Quick-start checklist (study-ready).
- Define systems of record per datum; publish a concise Source Documentation Plan.
- Implement ALCOA++ controls; train staff on corrections, time zones, and attribution.
- Stand up certified-copy workflows that preserve metadata and integrity indicators.
- Map data lineage and reconciliation keys; schedule and file reconciliations.
- Validate eSource/eCOA/EDC/IRT/imaging; ensure audit-trail retrieval without vendor help.
- Monitor CtQ KPIs/KRIs; set QTLs; act on breaches with system-level CAPA and effectiveness checks.

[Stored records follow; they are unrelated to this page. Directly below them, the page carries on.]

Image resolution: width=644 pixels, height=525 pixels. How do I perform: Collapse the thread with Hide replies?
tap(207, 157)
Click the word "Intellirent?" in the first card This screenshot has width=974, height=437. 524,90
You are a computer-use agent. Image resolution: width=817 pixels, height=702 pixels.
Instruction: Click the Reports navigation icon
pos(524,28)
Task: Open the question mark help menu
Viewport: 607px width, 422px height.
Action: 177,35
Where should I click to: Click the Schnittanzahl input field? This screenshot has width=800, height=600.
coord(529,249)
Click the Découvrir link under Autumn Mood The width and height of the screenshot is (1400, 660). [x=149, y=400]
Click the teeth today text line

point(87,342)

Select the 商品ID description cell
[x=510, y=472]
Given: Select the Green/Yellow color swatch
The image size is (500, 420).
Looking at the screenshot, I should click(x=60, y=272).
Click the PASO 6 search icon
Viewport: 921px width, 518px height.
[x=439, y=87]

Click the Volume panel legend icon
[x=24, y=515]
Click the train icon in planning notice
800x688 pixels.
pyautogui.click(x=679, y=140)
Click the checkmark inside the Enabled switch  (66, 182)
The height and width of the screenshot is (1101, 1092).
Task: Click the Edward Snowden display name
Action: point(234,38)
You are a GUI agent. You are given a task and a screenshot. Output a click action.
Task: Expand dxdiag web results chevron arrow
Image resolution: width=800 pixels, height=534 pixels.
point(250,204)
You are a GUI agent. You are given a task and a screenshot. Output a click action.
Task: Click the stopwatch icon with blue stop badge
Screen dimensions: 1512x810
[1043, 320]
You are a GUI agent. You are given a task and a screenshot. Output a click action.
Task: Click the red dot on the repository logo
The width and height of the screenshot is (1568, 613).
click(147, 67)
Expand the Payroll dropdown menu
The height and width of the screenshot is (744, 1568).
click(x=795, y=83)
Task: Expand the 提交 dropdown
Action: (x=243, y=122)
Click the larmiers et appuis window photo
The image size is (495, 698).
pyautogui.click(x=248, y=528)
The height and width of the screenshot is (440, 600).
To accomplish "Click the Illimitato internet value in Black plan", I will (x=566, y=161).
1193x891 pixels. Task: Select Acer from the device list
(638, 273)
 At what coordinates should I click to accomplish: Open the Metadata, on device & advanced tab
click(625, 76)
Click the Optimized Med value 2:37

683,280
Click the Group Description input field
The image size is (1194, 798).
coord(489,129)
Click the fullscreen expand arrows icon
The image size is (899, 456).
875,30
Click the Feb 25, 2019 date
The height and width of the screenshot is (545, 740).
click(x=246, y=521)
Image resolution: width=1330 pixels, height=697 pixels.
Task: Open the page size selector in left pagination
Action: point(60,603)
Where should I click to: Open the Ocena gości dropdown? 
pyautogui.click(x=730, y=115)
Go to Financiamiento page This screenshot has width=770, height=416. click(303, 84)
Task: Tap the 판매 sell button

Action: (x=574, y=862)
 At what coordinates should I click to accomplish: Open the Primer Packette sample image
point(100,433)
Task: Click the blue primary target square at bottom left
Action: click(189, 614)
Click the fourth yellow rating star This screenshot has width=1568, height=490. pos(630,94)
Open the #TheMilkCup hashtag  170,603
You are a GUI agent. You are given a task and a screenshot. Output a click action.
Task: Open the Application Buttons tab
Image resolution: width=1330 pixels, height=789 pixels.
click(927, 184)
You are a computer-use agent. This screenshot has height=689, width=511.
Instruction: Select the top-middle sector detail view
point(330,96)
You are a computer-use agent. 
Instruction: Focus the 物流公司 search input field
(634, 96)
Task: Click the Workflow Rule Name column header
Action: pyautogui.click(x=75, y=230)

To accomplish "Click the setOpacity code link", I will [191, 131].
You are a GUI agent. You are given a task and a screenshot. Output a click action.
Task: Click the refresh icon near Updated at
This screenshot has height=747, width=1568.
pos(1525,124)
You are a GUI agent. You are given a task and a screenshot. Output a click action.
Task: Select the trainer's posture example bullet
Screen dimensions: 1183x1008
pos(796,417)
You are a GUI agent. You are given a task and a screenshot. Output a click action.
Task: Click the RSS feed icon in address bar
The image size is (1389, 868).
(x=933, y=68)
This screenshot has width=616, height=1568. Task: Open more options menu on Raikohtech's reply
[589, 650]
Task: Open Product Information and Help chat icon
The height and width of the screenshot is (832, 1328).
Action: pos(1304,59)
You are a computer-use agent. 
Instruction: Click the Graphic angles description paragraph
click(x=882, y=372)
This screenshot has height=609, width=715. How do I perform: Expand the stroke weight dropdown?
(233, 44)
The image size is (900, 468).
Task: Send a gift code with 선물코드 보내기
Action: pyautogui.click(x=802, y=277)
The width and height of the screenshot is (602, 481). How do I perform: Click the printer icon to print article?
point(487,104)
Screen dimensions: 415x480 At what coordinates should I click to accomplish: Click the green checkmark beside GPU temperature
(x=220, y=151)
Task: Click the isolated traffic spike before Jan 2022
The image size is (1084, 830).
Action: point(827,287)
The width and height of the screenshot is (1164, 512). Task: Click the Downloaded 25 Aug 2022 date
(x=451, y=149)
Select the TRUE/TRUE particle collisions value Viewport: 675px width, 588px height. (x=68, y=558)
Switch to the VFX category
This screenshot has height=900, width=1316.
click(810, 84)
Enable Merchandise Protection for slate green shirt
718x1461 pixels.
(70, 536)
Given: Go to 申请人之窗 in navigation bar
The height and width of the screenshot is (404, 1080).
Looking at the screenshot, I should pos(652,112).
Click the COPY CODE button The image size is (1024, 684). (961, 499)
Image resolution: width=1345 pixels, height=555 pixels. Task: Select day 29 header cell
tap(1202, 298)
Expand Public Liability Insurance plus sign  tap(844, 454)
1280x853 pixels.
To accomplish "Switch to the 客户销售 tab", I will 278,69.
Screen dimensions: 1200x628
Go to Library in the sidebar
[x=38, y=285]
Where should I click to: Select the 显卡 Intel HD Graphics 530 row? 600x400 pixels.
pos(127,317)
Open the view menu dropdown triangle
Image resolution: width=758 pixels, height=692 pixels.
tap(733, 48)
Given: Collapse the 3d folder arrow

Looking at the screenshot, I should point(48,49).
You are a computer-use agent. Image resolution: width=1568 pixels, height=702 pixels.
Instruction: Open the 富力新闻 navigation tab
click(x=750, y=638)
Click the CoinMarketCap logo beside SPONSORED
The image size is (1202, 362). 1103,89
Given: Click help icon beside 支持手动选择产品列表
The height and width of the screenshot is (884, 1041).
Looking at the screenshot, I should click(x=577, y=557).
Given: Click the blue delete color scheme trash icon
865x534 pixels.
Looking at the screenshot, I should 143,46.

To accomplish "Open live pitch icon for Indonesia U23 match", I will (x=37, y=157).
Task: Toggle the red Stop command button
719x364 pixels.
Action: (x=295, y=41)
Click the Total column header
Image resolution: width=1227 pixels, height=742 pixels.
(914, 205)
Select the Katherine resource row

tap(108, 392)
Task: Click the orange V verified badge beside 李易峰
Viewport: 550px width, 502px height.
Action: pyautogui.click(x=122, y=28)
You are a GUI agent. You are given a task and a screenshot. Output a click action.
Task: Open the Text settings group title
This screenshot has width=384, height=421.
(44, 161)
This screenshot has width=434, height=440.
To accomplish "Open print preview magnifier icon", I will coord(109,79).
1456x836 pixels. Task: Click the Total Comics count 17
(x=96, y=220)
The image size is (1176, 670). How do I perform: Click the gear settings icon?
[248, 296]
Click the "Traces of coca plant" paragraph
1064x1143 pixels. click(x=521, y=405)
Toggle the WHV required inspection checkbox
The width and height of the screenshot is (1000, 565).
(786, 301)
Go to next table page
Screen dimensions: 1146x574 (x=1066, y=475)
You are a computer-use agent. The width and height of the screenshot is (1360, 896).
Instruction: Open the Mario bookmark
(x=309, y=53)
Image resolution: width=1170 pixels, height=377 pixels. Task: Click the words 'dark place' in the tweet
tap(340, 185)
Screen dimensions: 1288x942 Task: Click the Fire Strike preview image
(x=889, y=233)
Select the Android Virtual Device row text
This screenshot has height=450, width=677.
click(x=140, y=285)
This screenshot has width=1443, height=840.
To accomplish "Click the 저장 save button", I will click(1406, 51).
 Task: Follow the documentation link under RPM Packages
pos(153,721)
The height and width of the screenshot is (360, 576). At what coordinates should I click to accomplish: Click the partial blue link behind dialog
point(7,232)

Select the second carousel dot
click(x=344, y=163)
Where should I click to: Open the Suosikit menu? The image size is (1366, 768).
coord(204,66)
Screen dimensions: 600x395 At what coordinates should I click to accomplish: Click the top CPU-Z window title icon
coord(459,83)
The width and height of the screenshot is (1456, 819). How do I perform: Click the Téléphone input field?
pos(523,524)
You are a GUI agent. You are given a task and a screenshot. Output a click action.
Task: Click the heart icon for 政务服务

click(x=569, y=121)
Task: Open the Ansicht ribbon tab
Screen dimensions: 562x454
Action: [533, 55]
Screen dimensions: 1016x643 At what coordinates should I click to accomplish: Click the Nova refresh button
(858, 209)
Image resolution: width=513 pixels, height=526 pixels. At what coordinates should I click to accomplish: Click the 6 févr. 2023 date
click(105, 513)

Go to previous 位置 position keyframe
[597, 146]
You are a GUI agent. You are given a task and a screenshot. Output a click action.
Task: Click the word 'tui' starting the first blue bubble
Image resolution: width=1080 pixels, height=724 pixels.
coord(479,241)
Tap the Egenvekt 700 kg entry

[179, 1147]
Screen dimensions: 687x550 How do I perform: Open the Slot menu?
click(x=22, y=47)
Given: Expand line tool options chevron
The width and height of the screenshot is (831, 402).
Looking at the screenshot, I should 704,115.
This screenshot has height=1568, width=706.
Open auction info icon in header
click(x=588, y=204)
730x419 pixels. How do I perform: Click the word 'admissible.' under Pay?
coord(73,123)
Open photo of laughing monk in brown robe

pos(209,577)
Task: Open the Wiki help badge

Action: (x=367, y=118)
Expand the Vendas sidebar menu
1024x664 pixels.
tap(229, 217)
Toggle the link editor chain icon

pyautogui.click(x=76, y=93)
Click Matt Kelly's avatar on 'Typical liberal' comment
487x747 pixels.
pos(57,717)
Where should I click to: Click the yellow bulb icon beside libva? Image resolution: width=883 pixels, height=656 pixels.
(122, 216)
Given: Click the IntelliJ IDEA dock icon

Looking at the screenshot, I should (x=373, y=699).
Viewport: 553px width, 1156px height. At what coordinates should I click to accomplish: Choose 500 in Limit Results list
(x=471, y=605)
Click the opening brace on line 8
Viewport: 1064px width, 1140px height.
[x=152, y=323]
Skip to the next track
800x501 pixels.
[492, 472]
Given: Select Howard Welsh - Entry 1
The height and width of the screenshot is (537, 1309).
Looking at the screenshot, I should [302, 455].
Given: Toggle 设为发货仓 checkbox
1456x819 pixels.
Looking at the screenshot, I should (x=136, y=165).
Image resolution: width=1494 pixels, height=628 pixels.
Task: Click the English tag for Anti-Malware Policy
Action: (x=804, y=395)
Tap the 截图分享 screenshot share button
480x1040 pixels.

- Keep TMF/ISF ready with rapid-pull indices for source, reconciliations, and audit trails—coherent to ICH principles and recognizable to FDA, EMA, PMDA, TGA, and WHO reviewers.
Bottom line. Source data are not just “where you wrote it down.” They are the evidence that your trial was ethical, controlled, and scientifically credible. When you define systems of record, operationalize ALCOA++, preserve traceability across vendors and devices, and measure performance with meaningful thresholds, you protect participants and generate data that withstand global scrutiny.